─── Material supplied

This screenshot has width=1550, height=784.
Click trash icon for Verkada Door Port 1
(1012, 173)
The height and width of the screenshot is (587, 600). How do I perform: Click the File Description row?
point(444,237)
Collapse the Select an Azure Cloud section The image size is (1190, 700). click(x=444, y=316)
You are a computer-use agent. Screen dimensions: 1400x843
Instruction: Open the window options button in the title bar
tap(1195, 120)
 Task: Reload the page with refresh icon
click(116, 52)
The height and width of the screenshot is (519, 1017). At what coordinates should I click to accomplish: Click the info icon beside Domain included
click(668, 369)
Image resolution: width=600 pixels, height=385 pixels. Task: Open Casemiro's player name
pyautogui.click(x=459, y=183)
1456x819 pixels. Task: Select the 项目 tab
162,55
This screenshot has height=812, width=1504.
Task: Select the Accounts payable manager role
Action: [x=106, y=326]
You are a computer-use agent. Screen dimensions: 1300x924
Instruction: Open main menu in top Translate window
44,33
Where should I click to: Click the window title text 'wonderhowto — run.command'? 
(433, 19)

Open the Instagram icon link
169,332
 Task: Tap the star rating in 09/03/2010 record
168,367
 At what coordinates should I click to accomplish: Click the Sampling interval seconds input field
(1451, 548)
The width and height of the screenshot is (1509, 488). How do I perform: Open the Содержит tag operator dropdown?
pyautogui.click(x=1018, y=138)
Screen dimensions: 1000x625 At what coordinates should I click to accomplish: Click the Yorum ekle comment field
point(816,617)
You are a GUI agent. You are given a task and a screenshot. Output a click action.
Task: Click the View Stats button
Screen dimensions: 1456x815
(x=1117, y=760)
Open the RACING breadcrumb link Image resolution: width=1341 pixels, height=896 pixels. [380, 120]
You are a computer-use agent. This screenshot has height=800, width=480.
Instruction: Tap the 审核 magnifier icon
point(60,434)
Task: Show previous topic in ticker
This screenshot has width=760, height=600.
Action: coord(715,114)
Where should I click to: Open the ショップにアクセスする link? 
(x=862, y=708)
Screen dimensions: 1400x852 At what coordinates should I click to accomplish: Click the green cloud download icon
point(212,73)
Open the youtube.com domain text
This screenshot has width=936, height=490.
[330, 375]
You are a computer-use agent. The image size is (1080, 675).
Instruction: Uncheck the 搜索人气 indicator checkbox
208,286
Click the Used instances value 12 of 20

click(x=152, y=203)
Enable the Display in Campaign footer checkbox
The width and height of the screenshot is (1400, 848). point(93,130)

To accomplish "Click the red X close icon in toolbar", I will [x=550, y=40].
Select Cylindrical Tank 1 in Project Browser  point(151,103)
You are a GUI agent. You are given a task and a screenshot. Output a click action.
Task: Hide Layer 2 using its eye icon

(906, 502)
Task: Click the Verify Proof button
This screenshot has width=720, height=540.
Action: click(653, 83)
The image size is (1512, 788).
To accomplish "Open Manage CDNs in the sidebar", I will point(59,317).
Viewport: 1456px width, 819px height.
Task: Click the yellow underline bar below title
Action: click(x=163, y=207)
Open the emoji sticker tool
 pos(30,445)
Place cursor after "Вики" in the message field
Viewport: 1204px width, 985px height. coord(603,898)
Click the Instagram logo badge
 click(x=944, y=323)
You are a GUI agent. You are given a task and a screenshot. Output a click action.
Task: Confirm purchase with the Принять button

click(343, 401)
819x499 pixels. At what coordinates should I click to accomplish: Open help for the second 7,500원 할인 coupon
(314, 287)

──────

**Short exercise:** Turn every line of the records above into a JSON list of strings, one string per line, with blank lines dropped.

**Response for this exercise:**
[
  "This screenshot has width=1550, height=784.",
  "Click trash icon for Verkada Door Port 1",
  "(1012, 173)",
  "The height and width of the screenshot is (587, 600). How do I perform: Click the File Description row?",
  "point(444,237)",
  "Collapse the Select an Azure Cloud section The image size is (1190, 700). click(x=444, y=316)",
  "You are a computer-use agent. Screen dimensions: 1400x843",
  "Instruction: Open the window options button in the title bar",
  "tap(1195, 120)",
  " Task: Reload the page with refresh icon",
  "click(116, 52)",
  "The height and width of the screenshot is (519, 1017). At what coordinates should I click to accomplish: Click the info icon beside Domain included",
  "click(668, 369)",
  "Image resolution: width=600 pixels, height=385 pixels. Task: Open Casemiro's player name",
  "pyautogui.click(x=459, y=183)",
  "1456x819 pixels. Task: Select the 项目 tab",
  "162,55",
  "This screenshot has height=812, width=1504.",
  "Task: Select the Accounts payable manager role",
  "Action: [x=106, y=326]",
  "You are a computer-use agent. Screen dimensions: 1300x924",
  "Instruction: Open main menu in top Translate window",
  "44,33",
  "Where should I click to: Click the window title text 'wonderhowto — run.command'? ",
  "(433, 19)",
  "Open the Instagram icon link",
  "169,332",
  " Task: Tap the star rating in 09/03/2010 record",
  "168,367",
  " At what coordinates should I click to accomplish: Click the Sampling interval seconds input field",
  "(1451, 548)",
  "The width and height of the screenshot is (1509, 488). How do I perform: Open the Содержит tag operator dropdown?",
  "pyautogui.click(x=1018, y=138)",
  "Screen dimensions: 1000x625 At what coordinates should I click to accomplish: Click the Yorum ekle comment field",
  "point(816,617)",
  "You are a GUI agent. You are given a task and a screenshot. Output a click action.",
  "Task: Click the View Stats button",
  "Screen dimensions: 1456x815",
  "(x=1117, y=760)",
  "Open the RACING breadcrumb link Image resolution: width=1341 pixels, height=896 pixels. [380, 120]",
  "You are a computer-use agent. This screenshot has height=800, width=480.",
  "Instruction: Tap the 审核 magnifier icon",
  "point(60,434)",
  "Task: Show previous topic in ticker",
  "This screenshot has width=760, height=600.",
  "Action: coord(715,114)",
  "Where should I click to: Open the ショップにアクセスする link? ",
  "(x=862, y=708)",
  "Screen dimensions: 1400x852 At what coordinates should I click to accomplish: Click the green cloud download icon",
  "point(212,73)",
  "Open the youtube.com domain text",
  "This screenshot has width=936, height=490.",
  "[330, 375]",
  "You are a computer-use agent. The image size is (1080, 675).",
  "Instruction: Uncheck the 搜索人气 indicator checkbox",
  "208,286",
  "Click the Used instances value 12 of 20",
  "click(x=152, y=203)",
  "Enable the Display in Campaign footer checkbox",
  "The width and height of the screenshot is (1400, 848). point(93,130)",
  "To accomplish \"Click the red X close icon in toolbar\", I will [x=550, y=40].",
  "Select Cylindrical Tank 1 in Project Browser  point(151,103)",
  "You are a GUI agent. You are given a task and a screenshot. Output a click action.",
  "Task: Hide Layer 2 using its eye icon",
  "(906, 502)",
  "Task: Click the Verify Proof button",
  "This screenshot has width=720, height=540.",
  "Action: click(653, 83)",
  "The image size is (1512, 788).",
  "To accomplish \"Open Manage CDNs in the sidebar\", I will point(59,317).",
  "Viewport: 1456px width, 819px height.",
  "Task: Click the yellow underline bar below title",
  "Action: click(x=163, y=207)",
  "Open the emoji sticker tool",
  " pos(30,445)",
  "Place cursor after \"Вики\" in the message field",
  "Viewport: 1204px width, 985px height. coord(603,898)",
  "Click the Instagram logo badge",
  " click(x=944, y=323)",
  "You are a GUI agent. You are given a task and a screenshot. Output a click action.",
  "Task: Confirm purchase with the Принять button",
  "click(343, 401)",
  "819x499 pixels. At what coordinates should I click to accomplish: Open help for the second 7,500원 할인 coupon",
  "(314, 287)"
]